Understanding the role of autoencoders for stiff dynamical systems using information theory
Vijayamanikandan Vijayarangan, Harshavardhana A. Uranakara, Francisco E. Hernández-Pérez, Hong G. Im
TL;DR
This paper investigates how autoencoders (AEs) paired with neural ODEs (NODEs) can alleviate stiffness in stiff dynamical systems by forming a smooth, low-dimensional latent manifold. Using an information-theoretic framework based on mutual information and Renyi entropy, it analyzes encoder/decoder information flow and identifies two training phases (fitting and compression) that drive the latent representation toward minimal sufficient statistics.
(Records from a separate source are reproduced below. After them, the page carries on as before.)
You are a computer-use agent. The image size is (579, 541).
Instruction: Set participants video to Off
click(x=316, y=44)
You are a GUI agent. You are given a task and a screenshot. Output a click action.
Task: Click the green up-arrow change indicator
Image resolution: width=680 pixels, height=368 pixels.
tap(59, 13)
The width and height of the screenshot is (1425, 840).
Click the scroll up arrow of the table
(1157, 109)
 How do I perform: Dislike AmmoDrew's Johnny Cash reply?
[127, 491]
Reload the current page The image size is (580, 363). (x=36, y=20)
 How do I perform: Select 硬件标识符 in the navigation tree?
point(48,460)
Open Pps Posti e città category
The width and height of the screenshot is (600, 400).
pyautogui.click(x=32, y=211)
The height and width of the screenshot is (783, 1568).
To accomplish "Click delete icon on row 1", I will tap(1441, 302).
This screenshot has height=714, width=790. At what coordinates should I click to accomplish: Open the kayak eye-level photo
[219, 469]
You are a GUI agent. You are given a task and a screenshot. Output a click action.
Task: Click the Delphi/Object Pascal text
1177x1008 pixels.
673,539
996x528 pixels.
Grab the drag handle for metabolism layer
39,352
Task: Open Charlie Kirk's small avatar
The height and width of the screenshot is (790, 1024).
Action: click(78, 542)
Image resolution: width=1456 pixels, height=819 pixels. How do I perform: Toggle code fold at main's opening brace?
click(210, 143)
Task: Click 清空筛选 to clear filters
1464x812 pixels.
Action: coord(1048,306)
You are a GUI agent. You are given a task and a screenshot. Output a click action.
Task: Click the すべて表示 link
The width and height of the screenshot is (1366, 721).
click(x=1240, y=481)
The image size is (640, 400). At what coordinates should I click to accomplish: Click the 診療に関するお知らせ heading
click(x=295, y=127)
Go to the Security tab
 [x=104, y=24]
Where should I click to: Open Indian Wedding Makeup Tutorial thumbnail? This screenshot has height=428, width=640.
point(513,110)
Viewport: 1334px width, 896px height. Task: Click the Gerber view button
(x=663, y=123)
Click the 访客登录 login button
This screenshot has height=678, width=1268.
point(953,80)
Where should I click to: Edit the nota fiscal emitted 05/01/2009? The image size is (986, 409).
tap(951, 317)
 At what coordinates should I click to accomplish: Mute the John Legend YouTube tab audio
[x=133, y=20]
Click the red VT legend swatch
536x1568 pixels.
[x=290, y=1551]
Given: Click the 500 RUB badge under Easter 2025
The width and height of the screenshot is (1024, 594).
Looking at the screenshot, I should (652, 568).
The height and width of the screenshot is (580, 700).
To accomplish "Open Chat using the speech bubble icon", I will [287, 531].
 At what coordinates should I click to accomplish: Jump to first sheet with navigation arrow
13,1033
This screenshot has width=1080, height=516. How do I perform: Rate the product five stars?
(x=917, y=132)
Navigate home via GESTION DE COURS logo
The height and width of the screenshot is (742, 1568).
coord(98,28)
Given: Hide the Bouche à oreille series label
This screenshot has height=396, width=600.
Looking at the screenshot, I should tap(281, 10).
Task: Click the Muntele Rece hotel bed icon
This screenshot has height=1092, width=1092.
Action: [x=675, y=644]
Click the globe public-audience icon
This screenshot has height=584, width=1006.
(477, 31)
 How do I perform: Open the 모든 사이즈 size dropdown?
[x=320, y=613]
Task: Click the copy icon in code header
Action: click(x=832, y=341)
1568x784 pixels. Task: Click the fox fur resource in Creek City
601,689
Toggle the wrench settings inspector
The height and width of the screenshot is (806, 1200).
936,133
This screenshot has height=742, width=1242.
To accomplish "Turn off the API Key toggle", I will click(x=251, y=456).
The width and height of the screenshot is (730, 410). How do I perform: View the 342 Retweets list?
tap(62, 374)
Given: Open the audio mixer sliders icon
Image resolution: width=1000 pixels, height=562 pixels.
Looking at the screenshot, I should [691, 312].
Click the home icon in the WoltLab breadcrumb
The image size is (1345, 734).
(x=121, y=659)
The results with a H$_2$-air batch reactor show that deeper latent spaces (e.g., $N_L>4$) satisfy data-processing inequalities and yield smoother latent dynamics, attributed to disentanglement and better mode mixing, which transforms rare events in physical space into more probable latent events. The findings provide a principled basis for selecting latent dimensions and explain why dynamics-informed training enhances ROM fidelity and computational efficiency for stiff chemical kinetics.
Abstract
Using the information theory, this study provides insights into how the construction of latent space of autoencoder (AE) using deep neural network (DNN) training finds a smooth low-dimensional manifold in the stiff dynamical system. Our recent study [1] reported that an autoencoder (AE) combined with neural ODE (NODE) as a surrogate reduced order model (ROM) for the integration of stiff chemically reacting systems led to a significant reduction in the temporal stiffness, and the behavior was attributed to the identification of a slow invariant manifold by the nonlinear projection of the AE. The present work offers fundamental understanding of the mechanism by employing concepts from information theory and better mixing. The learning mechanism of both the encoder and decoder are explained by plotting the evolution of mutual information and identifying two different phases. Subsequently, the density distribution is plotted for the physical and latent variables, which shows the transformation of the \emph{rare event} in the physical space to a \emph{highly likely} (more probable) event in the latent space provided by the nonlinear autoencoder. Finally, the nonlinear transformation leading to density redistribution is explained using concepts from information theory and probability.